Instruções:
- 1) Reescreva de forma mais concisa o parágrafo do texto sobre a identidade de Mogi das Cruzes que se inicia com "O primeiro passo foi refletir", mantendo suas informações principais.
- 2) Transcreva do texto sobre a identidade de Mogi das Cruzes o trecho que vai de "Há algumas semanas, durante" até "os 450 anos.", inclusive.

Trecho da página:
------------------------------------------------------------

Identidade

Há algumas semanas, durante uma entrevista com a arquiteta Maria de Lúcia Freitas, chefe da Divisão do Patrimônio Histórico e Conhecimento da Secretaria Municipal de Cultura, um dos assuntos que surgiu foi a identidade de Mogi das Cruzes. Apesar deste não ter sido o tema principal da matéria que resultou deste encontro, nossa conversa me deu muito no que pensar. Ainda mais se levarmos em conta que, no próximo dia 1º de setembro a Cidade completa 449 anos para, ao mesmo tempo, iniciar a contagem regressiva para os 450 anos.

O primeiro passo foi refletir sobre a questão cultural. A grosso modo, cultura é o conjunto de ações sociais desenvolvidas por determinado grupo de pessoas em determinado lugar. Isso inclui desde crenças, comportamentos, valores, instituições, regras e costumes que identificam uma determinada sociedade. Ou seja, nossa cultura é a nossa identidade.

Mas, qual a identidade de Mogi das Cruzes?

Talvez não exista uma única resposta para esta questão. Mas, seria um bom começo encararmos a identidade de Mogi das Cruzes como um quebra-cabeças, formado pelos mais variados elementos. Elementos que, de maneira isolada, não parecem fazer sentido para muitas pessoas, mas que juntos tornam a nossa Cidade única.

Uma característica marcante do Município é o seu lado caipira, geralmente lembrado em festas religiosas – como a de São Benedito e do Divino Espírito Santo. Tradições como a Entrada dos Palmitos, Alvorada e a quermesse – não importa o quanto ela cresça – nos mantêm conectados com a inocência do passado. E há também as cores das bandeiras e do artesanato, os sabores do churrasco e do tortinho. Quem consegue ficar imune ao espetáculo anual do preparo dos doces, a abóbora sendo apurada em tachos gigantes, num trabalho que mobiliza devotos de todas as idades?

Outro ponto que é sempre lembrado quando o assunto é Mogi das Cruzes é sua localização. Bem no meio do caminho entre São Paulo e o litoral. Tem a Mogi das Cruzes de Isaac Grinberg, sempre citado pelo trabalho que fez na reconstituição histórica e fotográfica do Município. Ou a Cidade que guarda o tesouro natural da Serra do Itapety, a reverência das Igrejas do Carmo, a arte de nobres cantores, compositores, músicos, escritores, atores, bailarinos, artistas plásticos, realizadores ou incentivadores de qualquer manifestação cultural.

------------------------------------------------------------

Dados para análise:

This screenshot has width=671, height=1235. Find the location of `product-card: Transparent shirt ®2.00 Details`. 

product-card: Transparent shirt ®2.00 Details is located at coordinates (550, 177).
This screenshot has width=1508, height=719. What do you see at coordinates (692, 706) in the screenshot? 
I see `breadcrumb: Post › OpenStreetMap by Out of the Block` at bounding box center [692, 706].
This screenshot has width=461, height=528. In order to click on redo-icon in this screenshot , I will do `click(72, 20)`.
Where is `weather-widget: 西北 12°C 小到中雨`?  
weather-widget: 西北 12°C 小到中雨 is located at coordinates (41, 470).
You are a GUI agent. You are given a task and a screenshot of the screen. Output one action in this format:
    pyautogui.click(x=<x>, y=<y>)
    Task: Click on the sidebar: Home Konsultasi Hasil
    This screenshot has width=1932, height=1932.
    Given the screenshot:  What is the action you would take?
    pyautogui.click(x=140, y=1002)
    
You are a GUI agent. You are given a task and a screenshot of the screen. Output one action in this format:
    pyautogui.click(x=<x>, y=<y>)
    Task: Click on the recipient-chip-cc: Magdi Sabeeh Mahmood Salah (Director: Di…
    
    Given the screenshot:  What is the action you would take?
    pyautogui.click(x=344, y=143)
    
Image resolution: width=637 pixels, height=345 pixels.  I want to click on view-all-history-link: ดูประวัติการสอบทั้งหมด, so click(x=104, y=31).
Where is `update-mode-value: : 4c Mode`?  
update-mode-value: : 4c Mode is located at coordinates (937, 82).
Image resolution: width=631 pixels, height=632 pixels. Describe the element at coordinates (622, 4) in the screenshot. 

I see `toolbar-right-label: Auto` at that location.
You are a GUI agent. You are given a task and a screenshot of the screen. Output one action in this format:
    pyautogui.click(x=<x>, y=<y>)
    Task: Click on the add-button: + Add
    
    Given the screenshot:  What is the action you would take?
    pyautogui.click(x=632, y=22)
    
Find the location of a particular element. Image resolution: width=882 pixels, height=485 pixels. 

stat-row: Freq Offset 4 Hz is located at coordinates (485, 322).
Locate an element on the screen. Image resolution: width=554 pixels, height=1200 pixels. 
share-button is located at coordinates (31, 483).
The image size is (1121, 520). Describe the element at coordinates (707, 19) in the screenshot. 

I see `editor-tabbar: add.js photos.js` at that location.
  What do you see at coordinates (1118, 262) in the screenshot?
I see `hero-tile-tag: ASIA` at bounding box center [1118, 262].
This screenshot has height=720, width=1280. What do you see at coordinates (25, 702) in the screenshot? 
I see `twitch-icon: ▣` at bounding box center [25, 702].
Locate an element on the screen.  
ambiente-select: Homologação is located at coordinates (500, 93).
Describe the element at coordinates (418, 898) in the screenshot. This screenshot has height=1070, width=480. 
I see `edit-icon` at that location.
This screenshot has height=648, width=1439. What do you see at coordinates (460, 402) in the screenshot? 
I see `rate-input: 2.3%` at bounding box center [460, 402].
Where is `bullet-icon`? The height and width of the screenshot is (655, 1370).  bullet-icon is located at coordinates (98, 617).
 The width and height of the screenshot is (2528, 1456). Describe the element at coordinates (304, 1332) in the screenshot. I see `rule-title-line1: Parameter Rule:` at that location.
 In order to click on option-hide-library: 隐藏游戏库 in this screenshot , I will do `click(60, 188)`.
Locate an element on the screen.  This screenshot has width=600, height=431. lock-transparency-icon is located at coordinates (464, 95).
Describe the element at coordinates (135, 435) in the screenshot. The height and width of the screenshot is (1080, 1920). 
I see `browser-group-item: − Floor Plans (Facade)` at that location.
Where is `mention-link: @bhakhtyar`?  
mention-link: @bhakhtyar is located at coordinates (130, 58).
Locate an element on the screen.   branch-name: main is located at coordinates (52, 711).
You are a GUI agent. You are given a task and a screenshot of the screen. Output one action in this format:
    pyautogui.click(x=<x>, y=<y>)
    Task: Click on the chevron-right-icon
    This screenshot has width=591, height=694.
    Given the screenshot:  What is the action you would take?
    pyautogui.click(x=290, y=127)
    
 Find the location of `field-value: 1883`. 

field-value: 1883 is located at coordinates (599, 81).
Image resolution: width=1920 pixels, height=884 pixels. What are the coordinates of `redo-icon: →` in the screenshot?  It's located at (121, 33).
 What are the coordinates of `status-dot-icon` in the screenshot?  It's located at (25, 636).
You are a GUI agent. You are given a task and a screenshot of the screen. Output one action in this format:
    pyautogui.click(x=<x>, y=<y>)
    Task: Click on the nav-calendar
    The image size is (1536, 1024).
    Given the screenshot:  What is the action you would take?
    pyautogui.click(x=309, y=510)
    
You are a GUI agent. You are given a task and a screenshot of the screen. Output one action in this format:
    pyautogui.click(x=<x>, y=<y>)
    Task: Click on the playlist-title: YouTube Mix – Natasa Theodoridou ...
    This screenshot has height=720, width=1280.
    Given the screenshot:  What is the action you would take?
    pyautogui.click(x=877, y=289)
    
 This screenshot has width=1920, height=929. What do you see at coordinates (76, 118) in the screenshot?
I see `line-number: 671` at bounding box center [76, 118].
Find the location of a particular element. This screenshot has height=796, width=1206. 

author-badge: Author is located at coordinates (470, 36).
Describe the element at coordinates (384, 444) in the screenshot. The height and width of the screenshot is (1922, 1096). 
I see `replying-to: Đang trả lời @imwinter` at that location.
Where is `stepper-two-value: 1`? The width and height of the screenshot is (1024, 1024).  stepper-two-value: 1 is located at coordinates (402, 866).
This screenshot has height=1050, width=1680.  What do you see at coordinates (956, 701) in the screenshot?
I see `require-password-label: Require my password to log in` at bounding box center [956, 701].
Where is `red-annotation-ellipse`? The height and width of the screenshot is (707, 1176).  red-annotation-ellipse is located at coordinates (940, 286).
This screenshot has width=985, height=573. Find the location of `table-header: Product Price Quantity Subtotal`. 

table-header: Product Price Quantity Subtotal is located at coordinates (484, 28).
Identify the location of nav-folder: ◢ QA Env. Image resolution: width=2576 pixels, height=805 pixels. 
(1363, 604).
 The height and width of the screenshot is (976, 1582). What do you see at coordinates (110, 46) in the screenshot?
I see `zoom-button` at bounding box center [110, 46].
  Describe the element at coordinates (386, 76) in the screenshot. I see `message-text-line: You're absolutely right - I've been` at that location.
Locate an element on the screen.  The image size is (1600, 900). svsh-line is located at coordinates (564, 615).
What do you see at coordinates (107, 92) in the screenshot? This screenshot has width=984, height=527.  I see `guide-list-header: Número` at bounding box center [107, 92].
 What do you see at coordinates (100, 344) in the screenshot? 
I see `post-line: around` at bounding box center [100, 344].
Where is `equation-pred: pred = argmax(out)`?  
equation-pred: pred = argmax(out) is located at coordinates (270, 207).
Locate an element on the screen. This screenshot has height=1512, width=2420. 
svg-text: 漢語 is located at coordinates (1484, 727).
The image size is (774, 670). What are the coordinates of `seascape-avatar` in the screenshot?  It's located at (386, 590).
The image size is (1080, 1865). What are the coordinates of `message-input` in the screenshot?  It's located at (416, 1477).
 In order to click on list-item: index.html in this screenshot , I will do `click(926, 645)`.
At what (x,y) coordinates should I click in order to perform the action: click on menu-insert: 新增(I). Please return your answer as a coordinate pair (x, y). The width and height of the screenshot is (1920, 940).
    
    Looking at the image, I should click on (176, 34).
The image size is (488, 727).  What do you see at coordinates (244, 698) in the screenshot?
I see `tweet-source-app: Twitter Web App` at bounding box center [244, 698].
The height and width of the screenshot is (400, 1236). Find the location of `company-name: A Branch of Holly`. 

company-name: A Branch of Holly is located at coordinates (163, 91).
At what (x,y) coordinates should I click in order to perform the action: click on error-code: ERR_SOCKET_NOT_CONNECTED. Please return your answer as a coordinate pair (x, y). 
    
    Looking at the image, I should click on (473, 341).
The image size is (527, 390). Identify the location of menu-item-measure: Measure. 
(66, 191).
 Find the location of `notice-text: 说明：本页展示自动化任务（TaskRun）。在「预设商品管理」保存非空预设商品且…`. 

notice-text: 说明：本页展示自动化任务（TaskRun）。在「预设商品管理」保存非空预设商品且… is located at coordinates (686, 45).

------------------------------------------------------------

Respostas em ordem:
- 1) A reflexão começou pela cultura, que é, em linhas gerais, o conjunto de ações sociais de um grupo de pessoas em determinado lugar. Ela abrange crenças, comportamentos, valores, instituições, regras e costumes que identificam uma sociedade. Assim, nossa cultura é a nossa identidade.

- 2)
Há algumas semanas, durante uma entrevista com a arquiteta Maria de Lúcia Freitas, chefe da Divisão do Patrimônio Histórico e Conhecimento da Secretaria Municipal de Cultura, um dos assuntos que surgiu foi a identidade de Mogi das Cruzes. Apesar deste não ter sido o tema principal da matéria que resultou deste encontro, nossa conversa me deu muito no que pensar. Ainda mais se levarmos em conta que, no próximo dia 1º de setembro a Cidade completa 449 anos para, ao mesmo tempo, iniciar a contagem regressiva para os 450 anos.